Intuition alone makes a powerful case that many DIY magnetotherapy efforts are likely misguided and minimally effective. Even if the magnets used are “high-quality” (e.g., constructed from latest neodymium-based alloys) as advertised, with field strengths reported in the range of tens to hundreds gauss (i.e., up two to three orders of magnitude stronger than the Earth’s magnetic field), one key issue is that magnets themselves are NOT therapeutic. This point is discussed by Markov (2009) who describes how the term “magnetic therapy” is a misnomer. Instead, he emphasizes that the therapeutic effects of magnets emanate from the fields they generate and the subsequent interaction of these fields with the target tissue or organ in a person (note that the use of the “magnetotherapy” in this chapter implicitly denotes magnetic field therapy). In this regard, it is critical to note that field strength decreases exponentially with distance from the surface of a permanent magnet (for example, by ~2 orders of magnitude in only a few millimeters for magnets in the range of hundreds of gauss), and therefore, field strength is negligible in deep tissue that would need to be penetrated to have an effect on many of the conditions purportedly treated with magnetotherapy.

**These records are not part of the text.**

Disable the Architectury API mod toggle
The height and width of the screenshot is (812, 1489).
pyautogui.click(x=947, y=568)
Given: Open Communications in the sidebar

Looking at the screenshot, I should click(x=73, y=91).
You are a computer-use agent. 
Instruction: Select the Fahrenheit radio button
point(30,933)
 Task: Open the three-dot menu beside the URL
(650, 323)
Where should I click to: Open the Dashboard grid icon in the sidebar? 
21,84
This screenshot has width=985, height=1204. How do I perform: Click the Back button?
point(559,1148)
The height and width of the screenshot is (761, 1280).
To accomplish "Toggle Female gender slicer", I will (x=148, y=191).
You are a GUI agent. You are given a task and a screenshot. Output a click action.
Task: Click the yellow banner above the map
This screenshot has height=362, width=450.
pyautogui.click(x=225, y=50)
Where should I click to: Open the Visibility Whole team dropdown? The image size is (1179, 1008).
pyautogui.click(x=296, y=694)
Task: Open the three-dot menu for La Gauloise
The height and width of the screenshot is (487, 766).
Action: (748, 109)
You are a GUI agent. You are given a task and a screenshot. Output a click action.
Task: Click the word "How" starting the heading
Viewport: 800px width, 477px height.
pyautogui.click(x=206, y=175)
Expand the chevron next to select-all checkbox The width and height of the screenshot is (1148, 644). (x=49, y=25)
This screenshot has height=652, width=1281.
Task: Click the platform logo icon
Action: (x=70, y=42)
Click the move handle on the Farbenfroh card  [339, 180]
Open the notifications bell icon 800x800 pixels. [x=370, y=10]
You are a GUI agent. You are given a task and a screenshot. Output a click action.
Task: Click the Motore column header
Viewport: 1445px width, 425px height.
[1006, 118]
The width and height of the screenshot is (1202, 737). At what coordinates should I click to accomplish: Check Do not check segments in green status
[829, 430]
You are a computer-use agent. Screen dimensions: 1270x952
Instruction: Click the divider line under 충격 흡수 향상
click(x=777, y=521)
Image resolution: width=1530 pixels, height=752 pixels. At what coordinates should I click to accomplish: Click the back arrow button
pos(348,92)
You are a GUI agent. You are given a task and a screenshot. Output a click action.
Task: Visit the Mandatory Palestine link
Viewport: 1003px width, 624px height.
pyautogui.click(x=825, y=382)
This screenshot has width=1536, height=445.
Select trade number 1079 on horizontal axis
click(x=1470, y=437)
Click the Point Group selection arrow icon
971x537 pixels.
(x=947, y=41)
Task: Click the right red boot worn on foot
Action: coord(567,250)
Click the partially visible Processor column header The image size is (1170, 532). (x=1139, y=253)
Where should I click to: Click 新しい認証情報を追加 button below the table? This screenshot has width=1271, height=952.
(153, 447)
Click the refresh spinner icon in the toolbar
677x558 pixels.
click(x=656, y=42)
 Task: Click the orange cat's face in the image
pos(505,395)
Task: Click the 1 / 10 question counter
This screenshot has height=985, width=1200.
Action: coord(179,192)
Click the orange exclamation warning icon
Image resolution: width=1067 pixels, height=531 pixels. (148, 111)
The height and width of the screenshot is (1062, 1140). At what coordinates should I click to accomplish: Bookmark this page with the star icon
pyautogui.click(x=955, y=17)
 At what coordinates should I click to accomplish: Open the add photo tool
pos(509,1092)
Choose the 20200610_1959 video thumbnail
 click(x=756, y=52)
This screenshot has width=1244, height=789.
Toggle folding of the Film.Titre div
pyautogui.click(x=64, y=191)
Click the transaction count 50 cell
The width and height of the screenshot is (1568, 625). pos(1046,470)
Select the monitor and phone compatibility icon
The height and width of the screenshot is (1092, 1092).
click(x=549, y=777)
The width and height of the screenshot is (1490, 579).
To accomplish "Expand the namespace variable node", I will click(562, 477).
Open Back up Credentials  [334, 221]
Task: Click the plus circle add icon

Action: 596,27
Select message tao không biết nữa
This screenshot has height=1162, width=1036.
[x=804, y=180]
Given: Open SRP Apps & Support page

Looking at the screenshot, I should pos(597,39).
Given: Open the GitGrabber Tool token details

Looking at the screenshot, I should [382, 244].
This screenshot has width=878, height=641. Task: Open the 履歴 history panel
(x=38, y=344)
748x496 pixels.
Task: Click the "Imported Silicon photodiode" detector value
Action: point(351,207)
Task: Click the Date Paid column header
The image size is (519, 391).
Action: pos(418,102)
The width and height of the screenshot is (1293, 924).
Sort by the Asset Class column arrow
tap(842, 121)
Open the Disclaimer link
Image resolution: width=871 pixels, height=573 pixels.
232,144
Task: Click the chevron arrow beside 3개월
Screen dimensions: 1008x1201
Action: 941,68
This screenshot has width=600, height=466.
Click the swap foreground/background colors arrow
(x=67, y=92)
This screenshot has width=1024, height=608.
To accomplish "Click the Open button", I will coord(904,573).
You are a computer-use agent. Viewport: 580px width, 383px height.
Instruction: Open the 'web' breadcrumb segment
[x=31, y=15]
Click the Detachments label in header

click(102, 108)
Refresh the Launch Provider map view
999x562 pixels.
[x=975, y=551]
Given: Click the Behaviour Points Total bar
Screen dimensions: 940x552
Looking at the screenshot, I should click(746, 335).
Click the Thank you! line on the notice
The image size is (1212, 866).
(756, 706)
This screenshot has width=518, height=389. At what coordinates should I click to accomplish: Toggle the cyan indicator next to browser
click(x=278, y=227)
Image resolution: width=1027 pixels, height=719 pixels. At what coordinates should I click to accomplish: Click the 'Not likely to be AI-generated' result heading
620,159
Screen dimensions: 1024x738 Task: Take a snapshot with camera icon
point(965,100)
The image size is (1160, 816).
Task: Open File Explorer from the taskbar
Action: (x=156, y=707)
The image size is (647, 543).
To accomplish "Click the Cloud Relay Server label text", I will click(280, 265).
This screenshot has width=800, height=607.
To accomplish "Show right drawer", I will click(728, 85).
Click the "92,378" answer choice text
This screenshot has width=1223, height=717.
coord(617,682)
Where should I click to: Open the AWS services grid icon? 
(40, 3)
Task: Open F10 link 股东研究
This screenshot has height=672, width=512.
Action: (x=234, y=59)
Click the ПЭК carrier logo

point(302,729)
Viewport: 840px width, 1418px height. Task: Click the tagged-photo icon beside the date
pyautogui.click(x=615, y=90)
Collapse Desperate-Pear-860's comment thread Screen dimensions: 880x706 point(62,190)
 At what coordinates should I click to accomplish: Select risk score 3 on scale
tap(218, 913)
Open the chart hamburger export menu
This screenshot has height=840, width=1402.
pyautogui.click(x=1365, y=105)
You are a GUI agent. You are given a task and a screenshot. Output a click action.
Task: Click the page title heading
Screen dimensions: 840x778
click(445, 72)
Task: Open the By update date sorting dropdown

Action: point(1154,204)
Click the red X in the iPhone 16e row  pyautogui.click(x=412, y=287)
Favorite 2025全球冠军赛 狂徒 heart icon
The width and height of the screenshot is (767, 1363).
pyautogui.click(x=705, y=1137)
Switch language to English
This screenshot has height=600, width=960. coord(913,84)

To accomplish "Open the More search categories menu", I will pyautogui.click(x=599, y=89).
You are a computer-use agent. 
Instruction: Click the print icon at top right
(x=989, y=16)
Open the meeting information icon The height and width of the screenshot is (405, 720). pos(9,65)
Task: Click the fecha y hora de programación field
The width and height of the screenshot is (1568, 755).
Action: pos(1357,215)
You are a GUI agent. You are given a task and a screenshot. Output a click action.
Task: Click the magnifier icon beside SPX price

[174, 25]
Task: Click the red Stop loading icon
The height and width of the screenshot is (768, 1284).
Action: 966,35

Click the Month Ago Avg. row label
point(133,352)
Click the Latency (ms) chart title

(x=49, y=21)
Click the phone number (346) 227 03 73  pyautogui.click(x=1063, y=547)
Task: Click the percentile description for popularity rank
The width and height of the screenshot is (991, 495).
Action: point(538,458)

One example of this pitfall is provided by a report where commercial magnetic wraps had no effect on blood circulation in horses (Steyn et al. 2000) or pain perception in people (Kuipers et al. 2007), which—because the field strengths used did not penetrate effectively into tissue to the depth where the target vessels or nerves were located—were not surprising results. More trivially, but still important, magnets placed in clothing or otherwise attached via wrappings that surround the body provide inconsistent magnetic field exposure to the intended target tissue if the clothing or wrapping is loose or not applied and worn consistently from day to day. An illustration of this point is that the field strength of a 500 gauss magnet can be as little as 1 gauss only 1 or 2 cm away from the magnet’s surface. As a result, determination of dose—a key parameter in determining medical efficacy—is typically impossible to determine with any degree of accuracy in DIY magnetotherapy (Markov 2009).

15.3.2 Hypomagnetic Fields (HMF)—Evidence for Magnetotherapy by Default?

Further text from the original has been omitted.